I'm sorry to hear about this with Ollie. That's a profound weight loss indicating a critically ill bird.

It's important to note that once a budgie acts ill it's already quite ill and in need of the attention of an avian-oriented vet (please see here: theparrotsocietyuk.org/veterinary advice/avian-vets). This is a protective mechanism because sick birds are attacked by other birds in the wild. Ollie's clinical signs are important signs but they're not pathognomonic (specifically indicative) of any one particular disorder. They're part of an array of highly nonspecific signs of what we call “sick bird syndrome”.

An avian-oriented vet might first treat symptomatically and supportively by providing supplemental fluids and electrolytes by needle and tube feeding a "recovery" food. Blood tests and cultures of Ollie's choana - the slit between his oral cavity and nose - and cloaca (vent) may be taken. Whole body X-rays can be helpful as well.

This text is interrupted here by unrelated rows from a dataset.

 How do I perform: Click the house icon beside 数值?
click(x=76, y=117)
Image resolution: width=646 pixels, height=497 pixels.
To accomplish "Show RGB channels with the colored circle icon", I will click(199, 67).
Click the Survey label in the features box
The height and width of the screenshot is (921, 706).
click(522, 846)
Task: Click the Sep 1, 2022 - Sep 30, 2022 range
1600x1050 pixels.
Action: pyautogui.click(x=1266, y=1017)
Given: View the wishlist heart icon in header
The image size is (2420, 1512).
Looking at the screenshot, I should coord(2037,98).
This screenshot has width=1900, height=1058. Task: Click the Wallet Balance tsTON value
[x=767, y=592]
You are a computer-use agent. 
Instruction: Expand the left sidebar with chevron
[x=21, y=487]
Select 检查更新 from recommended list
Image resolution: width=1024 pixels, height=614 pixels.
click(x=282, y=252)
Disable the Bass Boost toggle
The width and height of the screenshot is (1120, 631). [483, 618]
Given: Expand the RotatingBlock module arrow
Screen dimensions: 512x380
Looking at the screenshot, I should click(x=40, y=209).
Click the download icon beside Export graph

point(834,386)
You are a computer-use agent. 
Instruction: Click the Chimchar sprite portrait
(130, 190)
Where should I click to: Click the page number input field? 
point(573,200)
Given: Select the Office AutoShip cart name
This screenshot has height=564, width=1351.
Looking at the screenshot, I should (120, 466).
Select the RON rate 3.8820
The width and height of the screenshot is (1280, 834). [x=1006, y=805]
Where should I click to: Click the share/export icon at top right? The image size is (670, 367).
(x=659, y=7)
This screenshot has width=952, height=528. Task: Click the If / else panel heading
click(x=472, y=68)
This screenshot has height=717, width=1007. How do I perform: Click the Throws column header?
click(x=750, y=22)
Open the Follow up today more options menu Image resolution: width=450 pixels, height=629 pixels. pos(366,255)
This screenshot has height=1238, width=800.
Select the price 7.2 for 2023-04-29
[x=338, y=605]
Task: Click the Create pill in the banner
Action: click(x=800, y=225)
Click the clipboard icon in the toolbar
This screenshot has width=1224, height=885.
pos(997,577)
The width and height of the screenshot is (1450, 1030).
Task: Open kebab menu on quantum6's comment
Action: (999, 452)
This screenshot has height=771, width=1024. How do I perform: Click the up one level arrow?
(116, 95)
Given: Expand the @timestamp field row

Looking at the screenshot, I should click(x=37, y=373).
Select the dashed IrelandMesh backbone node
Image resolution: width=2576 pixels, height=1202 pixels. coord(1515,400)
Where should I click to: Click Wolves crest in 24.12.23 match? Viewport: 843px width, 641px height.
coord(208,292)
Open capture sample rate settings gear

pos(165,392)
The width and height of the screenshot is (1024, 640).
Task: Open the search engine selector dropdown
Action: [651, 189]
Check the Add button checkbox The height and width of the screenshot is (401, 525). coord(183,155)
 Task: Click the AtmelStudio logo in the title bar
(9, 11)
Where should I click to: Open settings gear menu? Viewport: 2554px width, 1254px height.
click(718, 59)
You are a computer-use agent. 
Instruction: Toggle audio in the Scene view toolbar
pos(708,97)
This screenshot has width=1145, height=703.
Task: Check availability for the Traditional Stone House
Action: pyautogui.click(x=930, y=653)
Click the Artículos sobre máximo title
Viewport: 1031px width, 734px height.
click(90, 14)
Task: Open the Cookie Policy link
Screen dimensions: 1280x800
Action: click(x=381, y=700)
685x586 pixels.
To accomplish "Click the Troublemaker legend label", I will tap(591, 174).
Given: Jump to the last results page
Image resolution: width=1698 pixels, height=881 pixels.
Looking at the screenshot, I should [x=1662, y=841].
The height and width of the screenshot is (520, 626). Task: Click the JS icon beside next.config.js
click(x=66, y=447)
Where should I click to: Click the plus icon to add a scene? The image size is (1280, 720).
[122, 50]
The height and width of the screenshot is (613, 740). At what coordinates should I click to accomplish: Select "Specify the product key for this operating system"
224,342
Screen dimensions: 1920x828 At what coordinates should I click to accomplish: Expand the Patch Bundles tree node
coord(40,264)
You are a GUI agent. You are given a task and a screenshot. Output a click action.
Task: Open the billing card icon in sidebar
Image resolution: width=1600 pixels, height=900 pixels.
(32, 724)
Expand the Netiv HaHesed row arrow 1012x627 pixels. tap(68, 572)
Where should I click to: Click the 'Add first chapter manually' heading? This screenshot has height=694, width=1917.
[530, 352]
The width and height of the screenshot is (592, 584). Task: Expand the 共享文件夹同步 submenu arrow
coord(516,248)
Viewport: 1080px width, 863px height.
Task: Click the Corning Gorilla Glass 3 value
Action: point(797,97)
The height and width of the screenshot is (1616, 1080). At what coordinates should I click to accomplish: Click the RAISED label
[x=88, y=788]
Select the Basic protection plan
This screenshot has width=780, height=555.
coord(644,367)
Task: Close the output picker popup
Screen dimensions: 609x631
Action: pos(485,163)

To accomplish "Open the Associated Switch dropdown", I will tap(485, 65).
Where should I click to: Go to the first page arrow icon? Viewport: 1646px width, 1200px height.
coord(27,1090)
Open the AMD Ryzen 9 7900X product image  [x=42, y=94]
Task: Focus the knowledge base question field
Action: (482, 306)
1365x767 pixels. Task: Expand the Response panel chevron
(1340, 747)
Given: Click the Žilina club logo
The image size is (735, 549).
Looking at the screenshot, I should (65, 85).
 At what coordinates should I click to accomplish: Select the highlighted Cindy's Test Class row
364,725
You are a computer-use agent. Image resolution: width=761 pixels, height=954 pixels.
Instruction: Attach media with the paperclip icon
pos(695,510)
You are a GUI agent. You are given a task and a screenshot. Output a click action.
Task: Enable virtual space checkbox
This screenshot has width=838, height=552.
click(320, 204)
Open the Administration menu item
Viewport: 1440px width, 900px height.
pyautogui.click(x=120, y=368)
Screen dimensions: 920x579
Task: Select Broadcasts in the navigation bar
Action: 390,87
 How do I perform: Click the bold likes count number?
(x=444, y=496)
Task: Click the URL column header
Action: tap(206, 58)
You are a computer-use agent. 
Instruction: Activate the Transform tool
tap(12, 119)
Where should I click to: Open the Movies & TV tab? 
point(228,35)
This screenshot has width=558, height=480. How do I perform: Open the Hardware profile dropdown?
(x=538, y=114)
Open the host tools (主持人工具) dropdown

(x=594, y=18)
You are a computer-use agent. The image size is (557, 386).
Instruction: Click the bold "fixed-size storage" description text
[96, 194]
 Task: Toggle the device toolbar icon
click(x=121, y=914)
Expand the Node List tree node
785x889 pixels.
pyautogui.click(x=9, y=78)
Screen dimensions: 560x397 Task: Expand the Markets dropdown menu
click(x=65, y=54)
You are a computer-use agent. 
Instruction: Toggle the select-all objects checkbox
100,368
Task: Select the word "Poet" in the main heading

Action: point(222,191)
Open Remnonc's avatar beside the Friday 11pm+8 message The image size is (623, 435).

Until Ollie can be attended to, please heat up his environment to 29.4C by means of a 100W bulb shined into his partially covered cage (not at night when he needs to rest) or by taping a heating pad set on its lowest setting to the sides of his cage. If he appears weakened, remove his perches and put his food and water on the bottom of the cage along with him. Add a water-soluble avian vitamin such as Oasis brand Vita-Drops to his water at half of the recommended dose so as not to make his water distasteful. Add a calcium supplement such as Calcivet or Calciboost to his water. These supplements are available in pet/feed stores. Avoid over the counter antibiotics designed to be placed in his water. They won't be effective if only because an ill bird won't drink enough to medicate itself properly.

Nutritional imbalances are a common cause of illness in our pet birds. What has Ollie's diet consisted of, please?

Seeds should comprise less than 20% of his diet. A diet of mainly seed and nuts has excessive fat, carbohydrates, and phosphorus; marginal protein; adequate vitamin E, and are deficient in amino acids, calcium, available phosphorus, sodium, manganese, zinc, iron, vitamins A, D3 (necessary for efficient absorption of calcium), K, and B12, riboflavin, pantothenic acid, choline, and available niacin. Ideally, a balanced pelleted diet such as can be found here: www.harrisonsbirdfoods.com or here: www.lafeber.com/pet-birds should be fed as well as hard-boiled egg yolk, pancakes and cornbread, the tops of fresh greens, dairy products such as yogurt and cheese - yes, these low lactose foods are safe, fresh fruits such as apples, pears, melon, kiwi, and berries, vegetables such as broccoli, carrots, beets, asparagus, cabbage, sweet potato, and squash, and even tiny pieces of meat. Here are some tricks in transitioning him to pellets: https://www.harrisonsbirdfoods.com/using-our-foods/diet-conversion/

Please respond with further questions or concerns if you wish.